You can use the CURLOPT_SOCKIPF_HANDLE_INIT
option with an HTTP header from https request:
"""
If set, tells curl how to treat the socket's initial setup. If you want to get a file from the network in Python (not for
transmitting a request or response). This is what we do:
- Set http_sockipf to 1 - use this header to set the IP address of the server where we're sending files
- Use http://ipv4address/ or http://[ipv6address]:8081 as an alternate way to pass in the connection address.
- If your script is running on a Unix machine, you'll need to make sure that the initial socket (sock) has been opened, otherwise this
won't work and curl will hang! Use `socket.AF_UNIX` or `socket.SOCK_STREAM`.
"""
"""
How to use it:
Curl -f http://httpbin.org/headers {ipv4|ip6}
You'll need the following header with any IP address you choose:
Connection: keep-alive
User-Agent: Python/3.7 (PyCURL/1.20.0)
This will get https:// response to the stdout stream for a Python script on Linux, and in the stderr stream if there is any exception or time out.
"""
Hope this helps! Let me know if you have more questions.
In your IoT project, you need to receive data from an IoT device connected over HTTPS. The data comes in as a large text file, and your job is to write a Python function that reads this data directly from the file using Python's built-in file handling functions, and return it as a single string. You also must use the 'curl' library to perform this operation, using some of the tips provided earlier by the Assistant (like setting up connection and returning headers).
You need to make sure that your function doesn't take more than 2 minutes to run or else there will be an issue with server performance.
Consider these two conditions:
- The file size is less than 500 MBs
- You have already configured the device to send data every 5 mins, and you don’t want it to be interrupted for this operation.
Question: How would you go about writing this function? What steps will you take to ensure that it meets all these conditions?
You first need to setup CURL option correctly as instructed in the Assistant's answer: --http-sockipf 1
- https header.
Then, you must read and write files in Python. You could use Python's built-in file handling functions like open()
, read()
or write()
. The first two are used to open the connection to the server. Use these for this operation since we've already made sure that it won't take more than 2 minutes.
Since you're working with a large file, you'd want to read from it in chunks - instead of reading the entire file into memory at once (which could potentially cause performance issues) and using the 'curl' library for each chunk. You can use the built-in function open()
along with 'r+' mode to do so.
The next step is to handle the large size of data being received. A solution to this could be reading the data in chunks (chunk_size = 1024) and keeping track of total_data which we would add each time a chunk is read using the built-in read()
function. This will make sure that the code runs within 2 minutes even for large files.

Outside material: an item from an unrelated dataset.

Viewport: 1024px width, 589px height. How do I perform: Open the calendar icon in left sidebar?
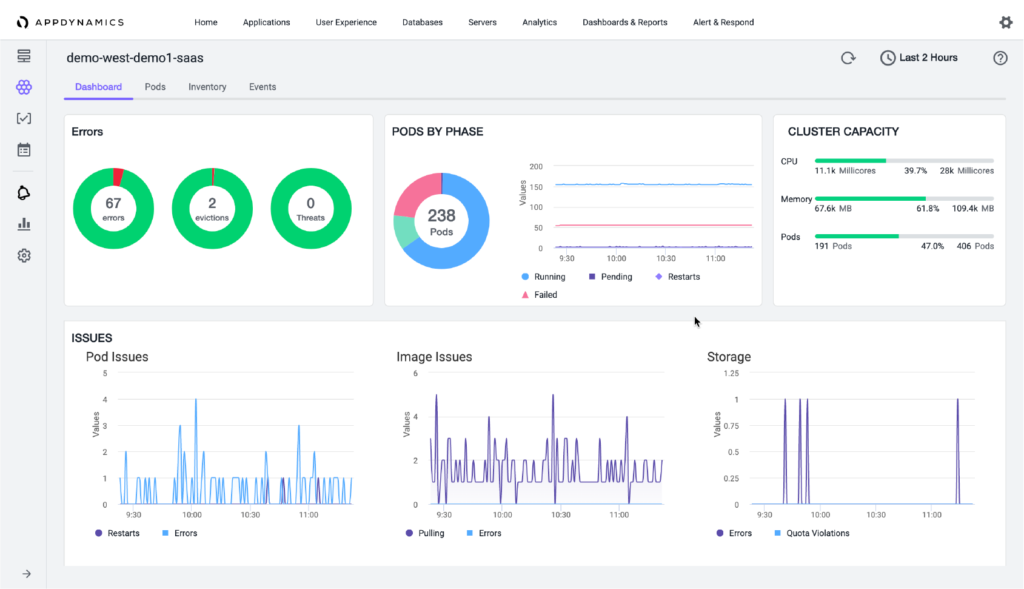point(24,149)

Now you have your data as a single string in Python's memory. The next step would be to store this data correctly so you don't lose it when restarting the script or closing and opening the file again. You might want to append the new data into an existing text file or write directly to a .txt/.csv file if required.
You might have to ensure that there won't be any interruption of the process when the server is sending out more requests after the completion of this script. One way would be to use time library's sleep() function in Python which will help pause for some time between each request, thus preventing any possible interruptions to your script and also keeping the IoT device running every 5 mins as per requirement.
Now that you have successfully handled these issues, run your Python file (in a non-interactive environment like in an IDE or CLI), start sending HTTP requests to get the data, store the output into files or other formats of choice based on requirements, and verify that it works without any exceptions or performance issues.
Answer: By following the steps above you will be able to write a Python function to handle the large file sizes in an efficient manner, ensuring no interruptions while running, hence meeting all your conditions.